Work required: When the word "Collapse" shows up in a line of the data below, copy that whole line.

═══ Extracted entries

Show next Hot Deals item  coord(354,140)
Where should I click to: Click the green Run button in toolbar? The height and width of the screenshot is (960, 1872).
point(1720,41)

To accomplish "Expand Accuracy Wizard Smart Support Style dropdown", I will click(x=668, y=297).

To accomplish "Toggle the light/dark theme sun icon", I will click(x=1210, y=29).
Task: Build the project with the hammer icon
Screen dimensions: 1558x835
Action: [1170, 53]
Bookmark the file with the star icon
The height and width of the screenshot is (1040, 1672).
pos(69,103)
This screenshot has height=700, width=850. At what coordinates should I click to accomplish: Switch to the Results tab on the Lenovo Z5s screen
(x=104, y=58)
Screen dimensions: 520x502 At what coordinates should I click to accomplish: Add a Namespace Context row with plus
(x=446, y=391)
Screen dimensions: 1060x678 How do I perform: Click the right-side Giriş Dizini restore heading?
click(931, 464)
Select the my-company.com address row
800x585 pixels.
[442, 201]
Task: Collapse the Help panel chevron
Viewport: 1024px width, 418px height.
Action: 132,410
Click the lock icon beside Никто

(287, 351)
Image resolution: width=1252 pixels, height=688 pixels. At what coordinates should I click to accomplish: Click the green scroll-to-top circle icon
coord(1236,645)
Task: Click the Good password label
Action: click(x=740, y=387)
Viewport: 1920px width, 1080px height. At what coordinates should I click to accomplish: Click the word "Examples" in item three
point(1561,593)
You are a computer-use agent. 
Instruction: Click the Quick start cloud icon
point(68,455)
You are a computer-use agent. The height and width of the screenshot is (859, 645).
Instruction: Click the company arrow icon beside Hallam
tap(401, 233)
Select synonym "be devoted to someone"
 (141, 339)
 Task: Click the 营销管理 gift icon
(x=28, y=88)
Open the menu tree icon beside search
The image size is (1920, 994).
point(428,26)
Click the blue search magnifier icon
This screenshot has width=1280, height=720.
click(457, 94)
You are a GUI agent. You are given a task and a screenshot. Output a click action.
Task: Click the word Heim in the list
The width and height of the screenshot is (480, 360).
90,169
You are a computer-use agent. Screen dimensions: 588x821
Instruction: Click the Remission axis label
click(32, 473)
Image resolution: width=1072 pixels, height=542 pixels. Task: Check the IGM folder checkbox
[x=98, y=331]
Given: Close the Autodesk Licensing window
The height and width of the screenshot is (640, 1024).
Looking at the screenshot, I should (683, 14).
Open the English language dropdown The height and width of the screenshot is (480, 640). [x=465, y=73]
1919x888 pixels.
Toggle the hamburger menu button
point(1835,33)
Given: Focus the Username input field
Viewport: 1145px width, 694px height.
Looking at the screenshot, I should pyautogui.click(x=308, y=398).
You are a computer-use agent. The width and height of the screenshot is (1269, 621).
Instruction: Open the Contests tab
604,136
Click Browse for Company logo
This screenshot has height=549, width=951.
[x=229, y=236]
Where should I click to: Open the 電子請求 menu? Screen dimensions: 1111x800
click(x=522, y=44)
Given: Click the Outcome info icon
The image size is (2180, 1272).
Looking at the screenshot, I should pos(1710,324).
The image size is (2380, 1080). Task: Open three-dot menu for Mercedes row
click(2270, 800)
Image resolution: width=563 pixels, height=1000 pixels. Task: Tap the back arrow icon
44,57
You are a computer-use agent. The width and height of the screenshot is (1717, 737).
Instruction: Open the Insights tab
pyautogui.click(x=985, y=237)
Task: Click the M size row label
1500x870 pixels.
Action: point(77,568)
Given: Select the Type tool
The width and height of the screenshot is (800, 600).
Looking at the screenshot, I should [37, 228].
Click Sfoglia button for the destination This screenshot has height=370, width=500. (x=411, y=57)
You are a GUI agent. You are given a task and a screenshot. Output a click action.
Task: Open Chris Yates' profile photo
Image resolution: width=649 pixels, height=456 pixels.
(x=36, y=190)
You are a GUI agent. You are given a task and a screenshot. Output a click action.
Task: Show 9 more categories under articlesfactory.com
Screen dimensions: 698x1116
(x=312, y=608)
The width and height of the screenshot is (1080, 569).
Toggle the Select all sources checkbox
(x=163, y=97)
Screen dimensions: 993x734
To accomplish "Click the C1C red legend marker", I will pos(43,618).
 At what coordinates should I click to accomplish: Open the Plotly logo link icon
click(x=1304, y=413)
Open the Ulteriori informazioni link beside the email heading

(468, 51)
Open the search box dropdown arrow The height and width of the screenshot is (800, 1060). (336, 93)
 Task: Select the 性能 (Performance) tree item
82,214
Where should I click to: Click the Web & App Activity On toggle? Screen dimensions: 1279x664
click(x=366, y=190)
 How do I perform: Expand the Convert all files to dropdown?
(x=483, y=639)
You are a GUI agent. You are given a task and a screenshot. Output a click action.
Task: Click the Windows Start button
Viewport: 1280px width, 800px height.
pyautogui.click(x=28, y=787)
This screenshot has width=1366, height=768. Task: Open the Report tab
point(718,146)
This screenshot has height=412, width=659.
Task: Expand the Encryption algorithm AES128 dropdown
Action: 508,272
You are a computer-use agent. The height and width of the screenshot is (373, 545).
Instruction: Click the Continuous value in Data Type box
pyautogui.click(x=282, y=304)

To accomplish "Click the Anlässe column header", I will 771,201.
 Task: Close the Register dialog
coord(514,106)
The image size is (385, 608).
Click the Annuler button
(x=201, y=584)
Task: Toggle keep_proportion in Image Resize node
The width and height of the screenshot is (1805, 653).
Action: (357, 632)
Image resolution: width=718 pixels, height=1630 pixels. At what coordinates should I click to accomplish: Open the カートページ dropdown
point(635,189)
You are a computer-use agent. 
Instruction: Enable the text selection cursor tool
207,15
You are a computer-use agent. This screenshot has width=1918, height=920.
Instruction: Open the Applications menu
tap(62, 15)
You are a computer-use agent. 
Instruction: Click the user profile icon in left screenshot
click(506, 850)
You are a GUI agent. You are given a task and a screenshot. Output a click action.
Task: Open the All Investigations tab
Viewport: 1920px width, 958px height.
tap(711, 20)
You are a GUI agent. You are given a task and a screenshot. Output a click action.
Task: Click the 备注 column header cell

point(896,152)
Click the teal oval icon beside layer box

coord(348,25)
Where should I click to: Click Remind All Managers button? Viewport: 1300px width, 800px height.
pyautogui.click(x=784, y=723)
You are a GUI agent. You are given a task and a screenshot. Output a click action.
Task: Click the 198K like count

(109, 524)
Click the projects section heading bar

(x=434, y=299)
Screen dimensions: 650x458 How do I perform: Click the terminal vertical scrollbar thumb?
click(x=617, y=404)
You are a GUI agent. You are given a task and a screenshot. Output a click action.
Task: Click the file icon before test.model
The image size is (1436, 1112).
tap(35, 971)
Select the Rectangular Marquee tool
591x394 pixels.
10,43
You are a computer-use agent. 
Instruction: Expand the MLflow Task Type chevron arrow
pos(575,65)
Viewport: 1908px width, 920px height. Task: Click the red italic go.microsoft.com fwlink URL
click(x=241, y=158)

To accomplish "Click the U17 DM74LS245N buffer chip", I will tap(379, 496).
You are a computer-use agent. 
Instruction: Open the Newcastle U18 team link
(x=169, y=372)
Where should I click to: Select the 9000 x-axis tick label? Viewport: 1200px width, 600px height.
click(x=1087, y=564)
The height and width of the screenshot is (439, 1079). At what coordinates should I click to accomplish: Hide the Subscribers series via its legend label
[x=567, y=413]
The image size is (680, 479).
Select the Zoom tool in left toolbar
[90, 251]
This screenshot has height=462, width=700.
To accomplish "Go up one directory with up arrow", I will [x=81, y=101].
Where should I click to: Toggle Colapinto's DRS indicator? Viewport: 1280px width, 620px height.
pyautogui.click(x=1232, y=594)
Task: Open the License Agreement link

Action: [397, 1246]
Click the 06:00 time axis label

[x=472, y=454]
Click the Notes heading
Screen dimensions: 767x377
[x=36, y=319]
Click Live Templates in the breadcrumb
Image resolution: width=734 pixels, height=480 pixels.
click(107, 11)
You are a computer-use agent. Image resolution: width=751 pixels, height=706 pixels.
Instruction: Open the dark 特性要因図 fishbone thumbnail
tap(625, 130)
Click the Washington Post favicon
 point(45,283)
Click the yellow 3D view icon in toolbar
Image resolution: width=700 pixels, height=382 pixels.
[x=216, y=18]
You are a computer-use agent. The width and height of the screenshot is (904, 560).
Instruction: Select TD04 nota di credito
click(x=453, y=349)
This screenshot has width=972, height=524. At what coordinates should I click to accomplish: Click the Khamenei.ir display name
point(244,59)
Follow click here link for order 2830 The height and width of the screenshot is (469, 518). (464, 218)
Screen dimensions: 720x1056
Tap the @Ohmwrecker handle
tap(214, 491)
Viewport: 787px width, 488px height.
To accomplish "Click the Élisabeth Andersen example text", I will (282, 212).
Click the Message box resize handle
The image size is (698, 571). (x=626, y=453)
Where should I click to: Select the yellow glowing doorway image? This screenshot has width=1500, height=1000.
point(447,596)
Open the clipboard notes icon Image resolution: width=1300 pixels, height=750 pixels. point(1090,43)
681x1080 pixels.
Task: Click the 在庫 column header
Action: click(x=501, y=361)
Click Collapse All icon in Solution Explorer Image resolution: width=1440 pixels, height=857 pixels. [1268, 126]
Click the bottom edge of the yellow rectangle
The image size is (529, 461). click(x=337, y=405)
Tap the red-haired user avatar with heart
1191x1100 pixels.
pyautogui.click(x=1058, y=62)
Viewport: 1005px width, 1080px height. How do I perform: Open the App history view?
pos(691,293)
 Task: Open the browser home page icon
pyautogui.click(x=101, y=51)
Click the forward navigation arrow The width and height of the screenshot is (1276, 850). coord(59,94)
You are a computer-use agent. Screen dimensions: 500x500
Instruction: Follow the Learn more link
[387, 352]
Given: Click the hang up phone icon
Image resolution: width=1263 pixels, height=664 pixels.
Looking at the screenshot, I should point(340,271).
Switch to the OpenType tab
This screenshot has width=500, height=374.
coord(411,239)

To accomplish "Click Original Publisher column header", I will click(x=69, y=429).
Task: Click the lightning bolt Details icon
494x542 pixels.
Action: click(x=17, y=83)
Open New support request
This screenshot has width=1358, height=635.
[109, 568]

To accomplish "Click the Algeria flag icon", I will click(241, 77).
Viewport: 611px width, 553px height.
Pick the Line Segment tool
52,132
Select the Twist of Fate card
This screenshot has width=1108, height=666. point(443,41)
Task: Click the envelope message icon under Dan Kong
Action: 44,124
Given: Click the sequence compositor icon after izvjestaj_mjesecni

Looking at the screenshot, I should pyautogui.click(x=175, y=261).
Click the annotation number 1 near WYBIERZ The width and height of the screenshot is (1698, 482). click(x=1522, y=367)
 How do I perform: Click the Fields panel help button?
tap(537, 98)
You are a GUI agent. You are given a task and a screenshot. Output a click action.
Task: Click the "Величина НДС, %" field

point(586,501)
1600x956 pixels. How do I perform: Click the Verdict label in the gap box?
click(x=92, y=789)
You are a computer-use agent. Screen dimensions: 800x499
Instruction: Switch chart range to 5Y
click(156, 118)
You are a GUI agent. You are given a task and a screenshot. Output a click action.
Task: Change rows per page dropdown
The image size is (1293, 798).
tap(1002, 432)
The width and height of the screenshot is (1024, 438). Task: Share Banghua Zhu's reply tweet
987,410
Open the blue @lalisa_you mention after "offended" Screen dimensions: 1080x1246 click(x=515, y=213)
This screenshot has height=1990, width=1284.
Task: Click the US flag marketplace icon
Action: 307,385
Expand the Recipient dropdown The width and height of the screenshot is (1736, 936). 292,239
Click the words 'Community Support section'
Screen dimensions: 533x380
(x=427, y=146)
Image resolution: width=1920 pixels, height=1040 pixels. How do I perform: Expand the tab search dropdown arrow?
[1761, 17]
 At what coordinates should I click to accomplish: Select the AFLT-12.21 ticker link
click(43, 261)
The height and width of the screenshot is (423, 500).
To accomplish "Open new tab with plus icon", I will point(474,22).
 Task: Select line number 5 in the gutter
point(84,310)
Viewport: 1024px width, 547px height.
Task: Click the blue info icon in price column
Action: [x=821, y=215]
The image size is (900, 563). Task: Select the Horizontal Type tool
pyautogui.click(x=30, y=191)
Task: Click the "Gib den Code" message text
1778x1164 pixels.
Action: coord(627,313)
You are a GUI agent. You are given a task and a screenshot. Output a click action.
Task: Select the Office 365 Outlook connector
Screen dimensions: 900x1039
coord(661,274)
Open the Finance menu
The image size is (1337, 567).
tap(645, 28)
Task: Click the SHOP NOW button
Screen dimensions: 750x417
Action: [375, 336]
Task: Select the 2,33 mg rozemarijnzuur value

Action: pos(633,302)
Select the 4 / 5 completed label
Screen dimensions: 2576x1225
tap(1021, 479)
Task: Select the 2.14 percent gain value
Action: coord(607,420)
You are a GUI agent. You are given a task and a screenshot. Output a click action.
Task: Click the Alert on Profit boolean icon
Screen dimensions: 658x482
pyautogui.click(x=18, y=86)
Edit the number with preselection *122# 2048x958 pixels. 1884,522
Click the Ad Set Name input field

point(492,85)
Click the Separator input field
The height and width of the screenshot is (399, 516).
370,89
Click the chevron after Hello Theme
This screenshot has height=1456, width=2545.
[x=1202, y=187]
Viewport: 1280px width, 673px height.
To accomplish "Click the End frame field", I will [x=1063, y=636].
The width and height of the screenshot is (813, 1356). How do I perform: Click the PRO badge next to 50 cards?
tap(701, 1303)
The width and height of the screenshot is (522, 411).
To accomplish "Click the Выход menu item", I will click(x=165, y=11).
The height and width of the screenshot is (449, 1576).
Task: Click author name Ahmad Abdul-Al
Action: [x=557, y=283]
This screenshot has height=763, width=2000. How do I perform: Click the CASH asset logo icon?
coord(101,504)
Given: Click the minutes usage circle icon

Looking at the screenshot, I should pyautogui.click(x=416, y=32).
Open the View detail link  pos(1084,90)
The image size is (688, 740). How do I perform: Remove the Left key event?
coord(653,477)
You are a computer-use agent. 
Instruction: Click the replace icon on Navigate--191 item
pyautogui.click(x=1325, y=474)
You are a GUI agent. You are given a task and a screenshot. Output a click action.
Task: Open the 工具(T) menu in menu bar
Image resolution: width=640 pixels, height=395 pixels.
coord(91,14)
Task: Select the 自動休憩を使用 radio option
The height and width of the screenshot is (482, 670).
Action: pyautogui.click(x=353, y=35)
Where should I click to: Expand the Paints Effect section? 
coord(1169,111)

══════

Expected answer:
Task: Collapse the Help panel chevron
Click Collapse All icon in Solution Explorer Image resolution: width=1440 pixels, height=857 pixels. [1268, 126]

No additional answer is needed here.